# Extrait de texte:
Moto Journal

Suzuki Hayabusa

- Par Michael Tora, photos Yud Pourdieu Le Coz

La nouvelle Hayabusa ne cherche plus à choquer. Ses 190 ch n’ont plus rien d’extraordin­aire, son compteur gradué à 290 km/h esquive la polémique, son respect de la norme Euro 5 en fait une amie de la planète et sa couche d’électroniq­ue rassure. Mais sous ce masque de conformité réside toujours une sportive routière hors normes.

Ça fait bientôt une heure que je fonce vers Marseille à 300 km/h. Pas de flics à mes trousses, mais de toute façon, j’ai mon masque chirurgica­l sur le museau, alors tout va bien. Du coup, je me détends et je bouquine un peu. Eh oui, on peut faire tout ça en TGV, ce train fabuleux qui parcourt la France à 300 km/h comme si on était dans son canapé. C’est tellement abouti qu’on en oublie presque l’exploit que ça représente. Le lendemain, à la même heure, je suis toujours à 300 km/h du côté de Marseille. Mais, cette fois, pas le temps de bouquiner, je suis au guidon de la nouvelle Hayabusa en pleine ligne droite du Mistral. Bien sûr, ça demande un peu de concentrat­ion pour ne pas oublier de freiner avant la courbe de Signes. Mais comme la veille, la performanc­e est vite banalisée. Et pas grâce à mon talent.

ÇA SOUFFLE AU MISTRAL

Je ressors comme une truffe du gauche rapide qui commande la ligne droite, en quatrième, presque en sous-régime. Je prends le temps de cacher mes 192 cm derrière la bulle, ce que permet la longue selle. Je constate que je suis bien encastré, genoux et jambes à l’abri des larges carénages et, enfin, je soude. Le quatre-pattes Euro 5 de 1 340 cm3 propulse alors la moto avec force, mais sans être démonstrat­if. La montée en régime est ultra-linéaire, comme le souligne la bande-son très propre et feutrée qui s’échappe des silencieux. Bon, je me borne à contrôler le compte-tours pour voir où on en est. 11000tr/mn, OK, je monte un rapport le shifter ultra-doux et c’est reparti. Montée en régime, contrôle des instrument­s, 11 000 tr/mn, changement de rapport. J’ai l’impression d’être un conducteur de train Corail tellement c’est facile et doux. La moto encaisse le relief en souplesse et pénètre l’air avec facilité et presque sans remous. C’est stable, c’est silencieux, c’est confort, mais ça semble s’essouffler. Contrôle des instrument­s : l’aiguille du compte-tours est bloquée sur 10 000 tr/mn. Et celle du tachymètre aussi, un peu au-delà de la dernière graduation à 290 km/h. De fait, la moto est bridée à 299 km/h. Mais tu parles d’un bridage, ça va vite quand même ! Tout ça presque sans s’en rendre compte, tous rétros sortis et avec des Bridgeston­e d’origine. C’est tout l’exploit de cette moto que de banaliser une telle prise de vitesse. Mais l’hayabusa ne se limite pas à ça. En bout de ligne droite forcément, il faut freiner fort et rentrer deux rapports. J’écrase donc le levier sans pudeur, avec une réponse douce mais bien présente. Le shifter excelle cette fois au rétrograda­ge, avec une action douce et sans accroc. La moto se tasse sur sa fourche, l’arrière balaye un peu, la Suzuki ne peut pas masquer son poids important de 264 kg à plein, ni ses réglages de suspension­s mollassons. Mais elle freine fort quand même et peut rentrer dans Signes sans problème, en profitant d’un train avant précis et pas si lourd à inscrire sur la trajectoir­e.

# Données fournies:
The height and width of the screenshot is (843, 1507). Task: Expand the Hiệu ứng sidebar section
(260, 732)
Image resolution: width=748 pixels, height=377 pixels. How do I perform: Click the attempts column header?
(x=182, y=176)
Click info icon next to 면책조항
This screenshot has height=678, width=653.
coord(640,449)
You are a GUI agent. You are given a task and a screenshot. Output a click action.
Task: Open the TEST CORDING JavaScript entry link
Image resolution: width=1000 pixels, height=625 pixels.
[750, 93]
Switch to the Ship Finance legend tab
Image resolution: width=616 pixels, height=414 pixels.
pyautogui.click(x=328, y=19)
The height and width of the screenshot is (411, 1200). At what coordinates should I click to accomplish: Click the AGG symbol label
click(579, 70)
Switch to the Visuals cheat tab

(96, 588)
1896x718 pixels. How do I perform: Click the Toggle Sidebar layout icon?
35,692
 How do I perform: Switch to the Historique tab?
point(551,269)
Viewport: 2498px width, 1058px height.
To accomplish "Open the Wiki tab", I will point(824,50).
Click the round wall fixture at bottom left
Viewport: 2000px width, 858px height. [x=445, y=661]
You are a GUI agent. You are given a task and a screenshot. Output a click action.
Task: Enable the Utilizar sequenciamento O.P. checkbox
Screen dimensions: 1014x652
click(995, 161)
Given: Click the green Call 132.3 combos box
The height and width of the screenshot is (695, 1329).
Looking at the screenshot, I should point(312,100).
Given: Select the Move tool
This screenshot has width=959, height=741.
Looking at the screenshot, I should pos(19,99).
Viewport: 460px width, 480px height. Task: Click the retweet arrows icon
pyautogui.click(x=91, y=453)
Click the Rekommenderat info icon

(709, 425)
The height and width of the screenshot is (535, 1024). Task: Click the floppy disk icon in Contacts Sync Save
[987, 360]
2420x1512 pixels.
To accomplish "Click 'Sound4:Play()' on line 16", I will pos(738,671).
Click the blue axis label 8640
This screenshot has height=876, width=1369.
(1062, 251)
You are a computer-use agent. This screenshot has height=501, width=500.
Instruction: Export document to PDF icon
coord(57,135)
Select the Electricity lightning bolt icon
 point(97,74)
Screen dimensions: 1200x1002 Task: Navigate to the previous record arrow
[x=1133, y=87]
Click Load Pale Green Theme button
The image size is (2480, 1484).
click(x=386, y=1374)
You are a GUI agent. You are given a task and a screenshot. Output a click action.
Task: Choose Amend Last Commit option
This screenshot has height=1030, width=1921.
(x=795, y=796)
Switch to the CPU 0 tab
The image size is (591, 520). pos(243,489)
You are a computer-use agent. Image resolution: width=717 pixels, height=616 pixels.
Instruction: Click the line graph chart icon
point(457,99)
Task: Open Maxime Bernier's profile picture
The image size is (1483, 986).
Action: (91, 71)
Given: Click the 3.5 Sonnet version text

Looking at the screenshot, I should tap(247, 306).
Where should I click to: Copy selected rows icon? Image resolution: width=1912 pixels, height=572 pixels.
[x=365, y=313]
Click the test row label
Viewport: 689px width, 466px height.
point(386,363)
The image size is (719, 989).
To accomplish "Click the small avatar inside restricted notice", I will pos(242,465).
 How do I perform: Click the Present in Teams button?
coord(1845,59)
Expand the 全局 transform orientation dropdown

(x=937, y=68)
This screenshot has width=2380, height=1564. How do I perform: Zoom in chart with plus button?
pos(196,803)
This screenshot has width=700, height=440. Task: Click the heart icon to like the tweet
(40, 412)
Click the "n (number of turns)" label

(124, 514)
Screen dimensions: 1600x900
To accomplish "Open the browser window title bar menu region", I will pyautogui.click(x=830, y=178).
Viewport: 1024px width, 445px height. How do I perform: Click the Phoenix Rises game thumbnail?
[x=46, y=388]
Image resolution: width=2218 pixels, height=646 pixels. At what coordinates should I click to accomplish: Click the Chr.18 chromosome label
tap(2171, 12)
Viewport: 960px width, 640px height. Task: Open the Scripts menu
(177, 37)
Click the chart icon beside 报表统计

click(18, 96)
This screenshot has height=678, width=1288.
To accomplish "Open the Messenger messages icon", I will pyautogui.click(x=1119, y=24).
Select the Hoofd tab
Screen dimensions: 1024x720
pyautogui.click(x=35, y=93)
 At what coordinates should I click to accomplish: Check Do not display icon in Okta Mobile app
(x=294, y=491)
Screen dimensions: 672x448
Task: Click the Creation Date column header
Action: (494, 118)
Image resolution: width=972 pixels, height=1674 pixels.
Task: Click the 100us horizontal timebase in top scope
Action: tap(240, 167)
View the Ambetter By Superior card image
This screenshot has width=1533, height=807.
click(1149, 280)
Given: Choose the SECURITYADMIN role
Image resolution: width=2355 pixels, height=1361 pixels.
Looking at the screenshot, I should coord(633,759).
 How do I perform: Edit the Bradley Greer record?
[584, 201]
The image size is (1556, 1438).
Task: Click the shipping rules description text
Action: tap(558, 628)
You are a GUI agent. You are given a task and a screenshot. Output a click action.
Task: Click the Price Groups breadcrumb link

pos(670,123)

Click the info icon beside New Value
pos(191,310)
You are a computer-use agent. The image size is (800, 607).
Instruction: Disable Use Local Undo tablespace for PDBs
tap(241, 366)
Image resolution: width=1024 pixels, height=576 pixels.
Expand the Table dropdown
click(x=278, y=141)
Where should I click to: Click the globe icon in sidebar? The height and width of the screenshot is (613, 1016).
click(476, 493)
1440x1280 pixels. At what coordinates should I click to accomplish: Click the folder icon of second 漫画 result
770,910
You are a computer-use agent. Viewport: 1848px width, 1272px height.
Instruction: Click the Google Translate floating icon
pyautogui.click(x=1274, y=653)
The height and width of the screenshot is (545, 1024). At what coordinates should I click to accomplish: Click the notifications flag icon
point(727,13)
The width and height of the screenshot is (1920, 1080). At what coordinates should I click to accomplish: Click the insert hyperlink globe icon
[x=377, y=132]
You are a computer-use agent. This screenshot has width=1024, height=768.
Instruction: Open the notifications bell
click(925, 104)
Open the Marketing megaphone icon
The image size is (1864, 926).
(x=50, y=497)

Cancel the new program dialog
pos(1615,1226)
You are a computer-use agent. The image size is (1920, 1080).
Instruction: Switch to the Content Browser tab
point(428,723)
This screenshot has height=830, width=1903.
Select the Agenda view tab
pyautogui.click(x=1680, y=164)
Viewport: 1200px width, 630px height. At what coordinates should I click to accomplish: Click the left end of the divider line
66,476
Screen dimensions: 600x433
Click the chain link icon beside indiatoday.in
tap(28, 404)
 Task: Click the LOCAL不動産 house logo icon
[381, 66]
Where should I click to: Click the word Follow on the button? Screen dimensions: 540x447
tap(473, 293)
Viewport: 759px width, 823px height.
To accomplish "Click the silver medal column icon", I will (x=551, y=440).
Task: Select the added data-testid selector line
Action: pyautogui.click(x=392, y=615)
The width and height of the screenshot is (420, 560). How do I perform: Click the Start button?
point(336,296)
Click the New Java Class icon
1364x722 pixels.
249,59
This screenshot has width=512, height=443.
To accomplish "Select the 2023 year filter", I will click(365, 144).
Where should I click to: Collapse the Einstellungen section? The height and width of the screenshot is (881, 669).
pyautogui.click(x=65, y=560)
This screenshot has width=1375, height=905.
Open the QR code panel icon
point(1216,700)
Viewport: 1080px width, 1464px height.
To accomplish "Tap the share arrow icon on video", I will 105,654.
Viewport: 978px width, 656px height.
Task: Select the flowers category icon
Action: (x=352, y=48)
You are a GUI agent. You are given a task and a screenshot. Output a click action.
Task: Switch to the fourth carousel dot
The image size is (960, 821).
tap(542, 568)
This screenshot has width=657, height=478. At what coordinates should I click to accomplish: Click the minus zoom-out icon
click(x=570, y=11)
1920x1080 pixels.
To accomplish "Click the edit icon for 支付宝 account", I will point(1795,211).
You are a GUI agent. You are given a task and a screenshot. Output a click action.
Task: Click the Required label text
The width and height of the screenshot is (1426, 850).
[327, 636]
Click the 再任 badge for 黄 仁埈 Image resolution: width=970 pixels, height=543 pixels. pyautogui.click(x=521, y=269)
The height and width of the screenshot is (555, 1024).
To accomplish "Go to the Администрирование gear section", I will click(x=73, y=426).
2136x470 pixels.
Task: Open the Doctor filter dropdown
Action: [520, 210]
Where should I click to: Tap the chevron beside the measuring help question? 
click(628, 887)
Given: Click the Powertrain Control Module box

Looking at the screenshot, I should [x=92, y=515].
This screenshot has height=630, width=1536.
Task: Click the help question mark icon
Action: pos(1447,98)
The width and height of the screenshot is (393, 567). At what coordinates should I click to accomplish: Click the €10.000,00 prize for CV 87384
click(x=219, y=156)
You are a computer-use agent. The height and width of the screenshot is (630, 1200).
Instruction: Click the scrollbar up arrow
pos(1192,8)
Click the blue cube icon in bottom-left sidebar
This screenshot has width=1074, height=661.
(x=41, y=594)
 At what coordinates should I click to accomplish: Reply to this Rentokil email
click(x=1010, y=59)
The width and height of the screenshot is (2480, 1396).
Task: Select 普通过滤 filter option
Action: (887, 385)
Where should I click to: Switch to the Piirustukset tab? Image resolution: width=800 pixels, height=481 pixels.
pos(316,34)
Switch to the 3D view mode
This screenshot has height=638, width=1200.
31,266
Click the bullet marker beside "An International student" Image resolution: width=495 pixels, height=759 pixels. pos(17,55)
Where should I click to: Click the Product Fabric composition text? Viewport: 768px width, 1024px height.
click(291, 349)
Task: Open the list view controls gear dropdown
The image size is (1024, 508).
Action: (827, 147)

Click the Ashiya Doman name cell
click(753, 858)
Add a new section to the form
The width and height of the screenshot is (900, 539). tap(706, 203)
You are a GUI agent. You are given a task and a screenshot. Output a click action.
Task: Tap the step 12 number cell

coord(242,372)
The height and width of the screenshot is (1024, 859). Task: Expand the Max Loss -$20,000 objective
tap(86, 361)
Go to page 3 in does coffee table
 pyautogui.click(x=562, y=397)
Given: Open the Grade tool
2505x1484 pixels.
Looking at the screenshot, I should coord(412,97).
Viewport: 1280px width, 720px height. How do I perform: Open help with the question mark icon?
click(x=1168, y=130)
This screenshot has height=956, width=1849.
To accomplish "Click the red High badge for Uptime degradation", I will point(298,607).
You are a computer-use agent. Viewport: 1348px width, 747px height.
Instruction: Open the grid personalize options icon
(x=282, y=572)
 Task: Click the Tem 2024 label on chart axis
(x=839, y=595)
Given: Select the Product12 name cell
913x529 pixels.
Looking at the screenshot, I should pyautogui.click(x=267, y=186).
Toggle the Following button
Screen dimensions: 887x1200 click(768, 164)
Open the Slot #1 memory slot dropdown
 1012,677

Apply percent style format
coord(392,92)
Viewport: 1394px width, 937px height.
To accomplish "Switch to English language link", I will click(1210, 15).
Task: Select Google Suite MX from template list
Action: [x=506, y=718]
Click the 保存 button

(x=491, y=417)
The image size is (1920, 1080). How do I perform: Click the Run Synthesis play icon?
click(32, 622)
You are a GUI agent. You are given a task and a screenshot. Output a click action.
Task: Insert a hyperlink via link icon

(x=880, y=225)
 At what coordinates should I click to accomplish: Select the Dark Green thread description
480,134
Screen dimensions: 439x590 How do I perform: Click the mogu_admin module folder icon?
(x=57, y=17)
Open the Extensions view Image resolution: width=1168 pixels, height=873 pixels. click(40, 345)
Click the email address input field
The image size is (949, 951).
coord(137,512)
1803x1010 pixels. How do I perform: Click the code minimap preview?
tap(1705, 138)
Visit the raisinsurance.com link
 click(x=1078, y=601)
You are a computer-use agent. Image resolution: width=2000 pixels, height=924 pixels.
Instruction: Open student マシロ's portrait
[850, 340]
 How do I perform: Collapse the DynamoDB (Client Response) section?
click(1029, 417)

# Tâches à réaliser:
a) D'après l'extrait, à quelle vitesse la nouvelle Hayabusa est-elle bridée ?
b) Dans le paragraphe de l'extrait qui commence par « La nouvelle Hayabusa ne cherche plus à choquer », relevez toutes les caractéristiques citées pour montrer que la moto ne cherche plus à choquer.
Les items proviennent d'une source distincte de l'extrait.

# Réponses par tâche:
a) À 299 km/h.

b)
- Ses 190 ch, qui n'ont plus rien d'extraordinaire
- Son compteur gradué à 290 km/h, qui esquive la polémique
- Son respect de la norme Euro 5, qui en fait une amie de la planète
- Sa couche d'électronique, qui rassure